▶ [TASK] Check every line of the data and copy the ones where "computer" appears.

▶ [INPUT DATA]
-- Opening Marker --

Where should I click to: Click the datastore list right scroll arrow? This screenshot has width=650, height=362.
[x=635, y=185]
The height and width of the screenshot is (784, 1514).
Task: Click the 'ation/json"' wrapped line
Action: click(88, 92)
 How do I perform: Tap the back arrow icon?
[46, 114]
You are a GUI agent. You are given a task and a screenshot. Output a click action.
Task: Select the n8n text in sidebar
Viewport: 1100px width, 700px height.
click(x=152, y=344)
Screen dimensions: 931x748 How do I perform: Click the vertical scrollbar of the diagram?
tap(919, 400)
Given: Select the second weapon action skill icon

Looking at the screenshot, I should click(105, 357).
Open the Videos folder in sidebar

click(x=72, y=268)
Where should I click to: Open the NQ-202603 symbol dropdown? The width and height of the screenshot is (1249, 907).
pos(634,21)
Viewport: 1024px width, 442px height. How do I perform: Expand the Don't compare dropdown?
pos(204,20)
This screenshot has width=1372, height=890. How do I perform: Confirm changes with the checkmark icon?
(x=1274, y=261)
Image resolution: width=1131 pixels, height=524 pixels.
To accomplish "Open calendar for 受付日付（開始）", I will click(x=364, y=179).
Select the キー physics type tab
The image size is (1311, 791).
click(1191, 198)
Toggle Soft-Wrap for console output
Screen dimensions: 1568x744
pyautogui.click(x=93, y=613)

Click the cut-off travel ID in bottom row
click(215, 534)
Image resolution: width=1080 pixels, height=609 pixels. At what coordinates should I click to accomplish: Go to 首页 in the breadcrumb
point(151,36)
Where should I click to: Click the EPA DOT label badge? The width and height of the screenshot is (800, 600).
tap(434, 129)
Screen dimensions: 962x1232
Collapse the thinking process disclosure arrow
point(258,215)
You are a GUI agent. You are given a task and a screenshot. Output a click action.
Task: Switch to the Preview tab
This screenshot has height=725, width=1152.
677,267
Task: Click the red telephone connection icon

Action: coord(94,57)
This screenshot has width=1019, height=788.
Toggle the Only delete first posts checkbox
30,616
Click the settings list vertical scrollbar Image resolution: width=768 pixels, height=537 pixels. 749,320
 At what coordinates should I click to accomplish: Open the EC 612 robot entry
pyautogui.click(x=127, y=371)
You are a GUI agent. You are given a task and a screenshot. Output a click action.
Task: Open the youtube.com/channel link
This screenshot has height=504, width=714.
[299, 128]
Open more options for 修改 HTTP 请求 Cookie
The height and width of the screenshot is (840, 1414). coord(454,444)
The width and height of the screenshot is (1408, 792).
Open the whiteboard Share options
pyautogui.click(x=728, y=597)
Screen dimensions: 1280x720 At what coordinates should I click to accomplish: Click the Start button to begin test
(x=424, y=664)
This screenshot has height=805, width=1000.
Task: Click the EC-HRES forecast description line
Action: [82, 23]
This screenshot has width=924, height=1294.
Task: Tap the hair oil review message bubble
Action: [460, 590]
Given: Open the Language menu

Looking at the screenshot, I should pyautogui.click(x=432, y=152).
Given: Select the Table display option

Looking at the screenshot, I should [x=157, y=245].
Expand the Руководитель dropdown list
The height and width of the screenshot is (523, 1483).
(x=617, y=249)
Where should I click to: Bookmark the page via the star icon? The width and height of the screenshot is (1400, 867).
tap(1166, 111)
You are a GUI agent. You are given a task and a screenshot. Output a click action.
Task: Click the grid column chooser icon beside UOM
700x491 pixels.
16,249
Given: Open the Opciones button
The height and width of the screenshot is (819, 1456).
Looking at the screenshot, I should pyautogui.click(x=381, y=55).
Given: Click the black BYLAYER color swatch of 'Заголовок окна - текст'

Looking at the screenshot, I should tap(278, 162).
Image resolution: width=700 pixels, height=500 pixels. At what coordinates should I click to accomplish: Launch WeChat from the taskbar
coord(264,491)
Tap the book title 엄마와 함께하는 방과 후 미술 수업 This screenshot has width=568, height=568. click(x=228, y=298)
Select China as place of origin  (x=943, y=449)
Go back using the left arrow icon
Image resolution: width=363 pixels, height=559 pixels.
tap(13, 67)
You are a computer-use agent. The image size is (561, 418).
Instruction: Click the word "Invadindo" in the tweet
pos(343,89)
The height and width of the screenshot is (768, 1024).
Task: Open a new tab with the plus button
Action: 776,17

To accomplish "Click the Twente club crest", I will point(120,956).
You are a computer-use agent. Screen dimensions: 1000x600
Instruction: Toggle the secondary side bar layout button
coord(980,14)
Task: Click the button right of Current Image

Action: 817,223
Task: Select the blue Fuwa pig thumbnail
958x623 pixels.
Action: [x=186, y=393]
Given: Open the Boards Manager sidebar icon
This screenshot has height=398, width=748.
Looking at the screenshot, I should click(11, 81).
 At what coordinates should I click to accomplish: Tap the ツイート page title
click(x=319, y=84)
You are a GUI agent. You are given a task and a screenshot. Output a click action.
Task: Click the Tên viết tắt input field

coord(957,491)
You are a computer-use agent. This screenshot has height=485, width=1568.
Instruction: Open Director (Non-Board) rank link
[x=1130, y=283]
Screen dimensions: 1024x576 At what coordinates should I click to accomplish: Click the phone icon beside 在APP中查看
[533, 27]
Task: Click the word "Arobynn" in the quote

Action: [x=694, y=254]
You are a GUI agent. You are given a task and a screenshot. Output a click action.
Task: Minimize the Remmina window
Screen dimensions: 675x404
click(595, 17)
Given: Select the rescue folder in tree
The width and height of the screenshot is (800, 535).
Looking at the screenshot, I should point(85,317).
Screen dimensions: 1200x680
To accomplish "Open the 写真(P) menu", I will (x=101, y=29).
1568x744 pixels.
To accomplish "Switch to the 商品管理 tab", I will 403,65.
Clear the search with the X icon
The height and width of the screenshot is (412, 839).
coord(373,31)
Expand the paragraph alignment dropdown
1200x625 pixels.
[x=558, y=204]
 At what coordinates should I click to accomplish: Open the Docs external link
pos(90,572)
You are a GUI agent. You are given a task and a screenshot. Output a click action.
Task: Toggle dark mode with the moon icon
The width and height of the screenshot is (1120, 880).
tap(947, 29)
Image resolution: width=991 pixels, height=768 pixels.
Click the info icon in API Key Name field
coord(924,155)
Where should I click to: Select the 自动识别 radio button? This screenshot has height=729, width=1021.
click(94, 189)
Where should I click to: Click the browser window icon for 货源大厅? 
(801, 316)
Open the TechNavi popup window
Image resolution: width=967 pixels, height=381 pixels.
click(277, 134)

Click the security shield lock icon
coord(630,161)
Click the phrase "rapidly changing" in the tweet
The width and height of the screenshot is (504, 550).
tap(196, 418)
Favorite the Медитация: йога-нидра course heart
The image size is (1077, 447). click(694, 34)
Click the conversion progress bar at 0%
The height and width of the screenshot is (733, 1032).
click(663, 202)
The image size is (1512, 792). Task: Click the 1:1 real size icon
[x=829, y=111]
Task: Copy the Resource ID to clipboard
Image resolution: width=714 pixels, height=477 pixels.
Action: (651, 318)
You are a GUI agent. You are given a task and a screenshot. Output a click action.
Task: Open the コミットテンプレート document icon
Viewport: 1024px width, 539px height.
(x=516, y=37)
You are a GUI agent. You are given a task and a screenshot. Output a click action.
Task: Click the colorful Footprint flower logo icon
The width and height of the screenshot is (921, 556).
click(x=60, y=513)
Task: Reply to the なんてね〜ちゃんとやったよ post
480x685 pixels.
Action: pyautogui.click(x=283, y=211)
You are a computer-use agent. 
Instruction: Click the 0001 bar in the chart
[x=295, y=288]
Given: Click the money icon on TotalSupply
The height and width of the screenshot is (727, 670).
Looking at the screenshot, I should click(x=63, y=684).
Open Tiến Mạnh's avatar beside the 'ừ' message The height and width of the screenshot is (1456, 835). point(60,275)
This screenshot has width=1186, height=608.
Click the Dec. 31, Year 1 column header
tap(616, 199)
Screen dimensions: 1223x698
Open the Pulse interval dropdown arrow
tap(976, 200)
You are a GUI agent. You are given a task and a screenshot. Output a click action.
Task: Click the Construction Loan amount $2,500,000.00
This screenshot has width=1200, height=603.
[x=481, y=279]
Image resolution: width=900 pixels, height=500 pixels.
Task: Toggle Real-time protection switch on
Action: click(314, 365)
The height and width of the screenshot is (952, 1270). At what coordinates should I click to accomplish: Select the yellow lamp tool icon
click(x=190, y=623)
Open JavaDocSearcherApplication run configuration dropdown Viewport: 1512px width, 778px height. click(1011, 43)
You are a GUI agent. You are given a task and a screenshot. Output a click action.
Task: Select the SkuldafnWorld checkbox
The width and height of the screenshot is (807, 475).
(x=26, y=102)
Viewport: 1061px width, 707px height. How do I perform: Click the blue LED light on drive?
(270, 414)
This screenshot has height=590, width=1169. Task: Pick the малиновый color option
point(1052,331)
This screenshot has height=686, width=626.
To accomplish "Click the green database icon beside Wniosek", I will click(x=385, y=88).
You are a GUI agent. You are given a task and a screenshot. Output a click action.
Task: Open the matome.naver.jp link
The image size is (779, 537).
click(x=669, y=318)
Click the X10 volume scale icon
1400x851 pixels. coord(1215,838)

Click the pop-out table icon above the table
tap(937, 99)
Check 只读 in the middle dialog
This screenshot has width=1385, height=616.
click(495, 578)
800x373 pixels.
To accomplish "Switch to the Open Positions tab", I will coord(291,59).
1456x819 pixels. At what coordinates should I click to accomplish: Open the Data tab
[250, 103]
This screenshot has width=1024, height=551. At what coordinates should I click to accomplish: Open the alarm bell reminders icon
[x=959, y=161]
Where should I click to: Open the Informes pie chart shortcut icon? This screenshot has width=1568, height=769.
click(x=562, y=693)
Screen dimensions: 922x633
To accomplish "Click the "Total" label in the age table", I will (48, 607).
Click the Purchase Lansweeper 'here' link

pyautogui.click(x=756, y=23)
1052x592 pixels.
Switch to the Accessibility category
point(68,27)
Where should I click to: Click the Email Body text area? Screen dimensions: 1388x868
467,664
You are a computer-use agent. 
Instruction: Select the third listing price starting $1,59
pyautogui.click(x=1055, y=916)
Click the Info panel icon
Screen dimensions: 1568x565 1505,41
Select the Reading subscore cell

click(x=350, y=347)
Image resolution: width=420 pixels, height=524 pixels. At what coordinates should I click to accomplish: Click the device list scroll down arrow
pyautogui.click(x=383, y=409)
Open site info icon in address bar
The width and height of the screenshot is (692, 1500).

-- Closing Marker --

▶ [TASK RESPONSE]
You are a computer-use agent. The image size is (561, 418).
You are a computer-use agent. Screen dimensions: 1000x600
You are a computer-use agent. This screenshot has height=485, width=1568.
You are a computer-use agent. 
You are a computer-use agent. 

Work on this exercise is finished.